Еврей
«Эх, кто бы меня пописать отнёс?» – подумал Изя Шматковский, продирая заспанные глаза и приподнимаясь со старого дивана. Этот предмет мебели был таким древним, что хозяин толком уже и не мог вспомнить, откуда и когда в их доме появился этот «старожил». Вставать не хотелось, и мало того, Изю ужасно клонило в сон, но потуги естественной нужды не давали ему выбора.
Израиль Аркадьевич Шматковский встал. Его живописная фигура моментально нарушила какую-никакую, доселе ещё существовавшую гармонию комнаты. Верхнюю часть несуразного мультипликационного тела старика обтягивала грязная длинная майка. Вверху она прикрывала впалую волосатую грудь, а в районе живота хозяина выпячивалась вперёд. Длинные семейные трусы, давно потерявшие свой первозданный вид, дополняли композицию. Всё это бесформенное и бесцветное нагромождение покоилось на тонких костлявых подпорках, поросших редкими белёсо-кучерявыми волосками.

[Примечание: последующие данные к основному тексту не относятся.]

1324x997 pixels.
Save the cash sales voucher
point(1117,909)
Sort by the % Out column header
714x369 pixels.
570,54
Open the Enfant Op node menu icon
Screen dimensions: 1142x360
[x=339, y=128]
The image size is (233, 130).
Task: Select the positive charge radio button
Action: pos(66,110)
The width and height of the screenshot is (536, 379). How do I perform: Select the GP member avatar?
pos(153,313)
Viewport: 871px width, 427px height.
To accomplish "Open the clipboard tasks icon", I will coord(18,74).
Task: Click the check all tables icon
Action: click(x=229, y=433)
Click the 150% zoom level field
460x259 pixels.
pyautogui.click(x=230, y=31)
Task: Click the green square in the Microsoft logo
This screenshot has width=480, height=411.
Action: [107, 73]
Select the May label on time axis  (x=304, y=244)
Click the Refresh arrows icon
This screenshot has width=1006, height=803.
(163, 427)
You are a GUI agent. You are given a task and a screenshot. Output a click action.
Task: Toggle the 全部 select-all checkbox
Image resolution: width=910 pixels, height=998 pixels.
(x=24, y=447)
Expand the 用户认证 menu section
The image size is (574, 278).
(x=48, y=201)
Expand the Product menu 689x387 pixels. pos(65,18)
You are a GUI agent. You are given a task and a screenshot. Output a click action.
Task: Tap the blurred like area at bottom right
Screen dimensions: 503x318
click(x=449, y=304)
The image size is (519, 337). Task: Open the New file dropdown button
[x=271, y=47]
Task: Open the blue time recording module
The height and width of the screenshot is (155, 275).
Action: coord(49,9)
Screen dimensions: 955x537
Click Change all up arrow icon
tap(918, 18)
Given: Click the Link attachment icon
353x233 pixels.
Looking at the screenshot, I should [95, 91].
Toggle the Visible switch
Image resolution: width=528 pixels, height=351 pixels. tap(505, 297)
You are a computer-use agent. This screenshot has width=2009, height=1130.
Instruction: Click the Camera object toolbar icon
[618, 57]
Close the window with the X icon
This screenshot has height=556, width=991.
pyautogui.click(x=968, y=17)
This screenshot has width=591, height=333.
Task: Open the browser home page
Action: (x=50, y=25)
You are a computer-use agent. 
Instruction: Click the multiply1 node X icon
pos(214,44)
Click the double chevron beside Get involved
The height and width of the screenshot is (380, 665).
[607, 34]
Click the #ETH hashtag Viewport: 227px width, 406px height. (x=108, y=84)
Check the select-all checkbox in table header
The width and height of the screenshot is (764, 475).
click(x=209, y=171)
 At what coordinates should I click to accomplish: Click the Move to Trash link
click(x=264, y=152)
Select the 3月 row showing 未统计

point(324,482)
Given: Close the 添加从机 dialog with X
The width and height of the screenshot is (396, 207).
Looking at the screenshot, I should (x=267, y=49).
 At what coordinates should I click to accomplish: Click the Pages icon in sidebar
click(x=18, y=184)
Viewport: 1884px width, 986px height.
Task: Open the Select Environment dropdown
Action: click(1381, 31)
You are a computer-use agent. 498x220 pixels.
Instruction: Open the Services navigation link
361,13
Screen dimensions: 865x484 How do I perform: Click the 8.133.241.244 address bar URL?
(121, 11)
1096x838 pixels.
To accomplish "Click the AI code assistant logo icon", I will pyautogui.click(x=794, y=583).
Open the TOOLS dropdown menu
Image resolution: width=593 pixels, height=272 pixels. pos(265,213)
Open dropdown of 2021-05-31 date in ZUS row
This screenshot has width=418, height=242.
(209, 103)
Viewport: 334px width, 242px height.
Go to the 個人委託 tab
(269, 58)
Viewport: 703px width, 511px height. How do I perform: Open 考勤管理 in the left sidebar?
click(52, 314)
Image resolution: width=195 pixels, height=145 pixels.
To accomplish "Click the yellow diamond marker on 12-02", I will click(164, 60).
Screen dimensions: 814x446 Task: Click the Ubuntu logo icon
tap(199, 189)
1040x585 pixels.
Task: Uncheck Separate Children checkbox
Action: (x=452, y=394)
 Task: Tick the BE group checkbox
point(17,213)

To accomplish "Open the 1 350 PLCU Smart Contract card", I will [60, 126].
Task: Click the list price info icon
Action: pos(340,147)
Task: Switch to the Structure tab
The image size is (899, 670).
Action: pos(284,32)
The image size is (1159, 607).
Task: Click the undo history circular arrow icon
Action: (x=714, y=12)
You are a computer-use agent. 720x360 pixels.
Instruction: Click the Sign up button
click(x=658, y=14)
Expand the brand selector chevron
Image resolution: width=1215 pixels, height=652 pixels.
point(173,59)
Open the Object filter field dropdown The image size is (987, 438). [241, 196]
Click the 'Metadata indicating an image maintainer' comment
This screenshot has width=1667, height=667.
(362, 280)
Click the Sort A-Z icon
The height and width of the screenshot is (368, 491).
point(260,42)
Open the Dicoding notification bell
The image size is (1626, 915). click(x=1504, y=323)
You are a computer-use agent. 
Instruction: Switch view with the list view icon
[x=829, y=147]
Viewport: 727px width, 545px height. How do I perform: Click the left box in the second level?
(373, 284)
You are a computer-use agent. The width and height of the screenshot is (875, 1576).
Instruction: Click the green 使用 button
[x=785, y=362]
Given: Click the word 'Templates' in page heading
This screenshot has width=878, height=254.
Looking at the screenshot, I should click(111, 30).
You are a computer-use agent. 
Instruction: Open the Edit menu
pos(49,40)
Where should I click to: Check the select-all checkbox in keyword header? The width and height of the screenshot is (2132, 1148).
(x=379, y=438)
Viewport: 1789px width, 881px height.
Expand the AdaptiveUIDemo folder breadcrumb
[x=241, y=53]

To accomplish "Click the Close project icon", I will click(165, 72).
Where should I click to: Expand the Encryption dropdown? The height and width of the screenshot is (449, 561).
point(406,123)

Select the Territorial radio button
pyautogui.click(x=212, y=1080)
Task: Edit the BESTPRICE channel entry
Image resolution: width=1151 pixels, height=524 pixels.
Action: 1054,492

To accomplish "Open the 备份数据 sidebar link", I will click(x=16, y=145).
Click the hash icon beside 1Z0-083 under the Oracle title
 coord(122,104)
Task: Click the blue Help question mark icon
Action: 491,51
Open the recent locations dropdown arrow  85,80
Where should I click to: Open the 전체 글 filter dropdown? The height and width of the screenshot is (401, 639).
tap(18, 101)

Так повторялось изо дня в день, повторялось каждое утро. Сегодняшнее начало дня не стало исключением, оно уже заглядывало в окно, возвещая серым глазом о своём появлении. Зима для Израиля Аркадьевича являлась тем временем года, которое он так не любил, поскольку в этот период особенно обострялись все его застарелые болезни.
Каждый раз, проходя мимо шкафа с зеркалом, он обычно останавливался, чтобы мельком оценить своё отражение. И каждый раз неудовлетворительная оценка выставлялась им самому же себе. После этого он шёл в санузел, где имелось ещё одно зеркало, вернее сказать, осколок от него, но там светила лампочка и была возможность получше себя рассмотреть.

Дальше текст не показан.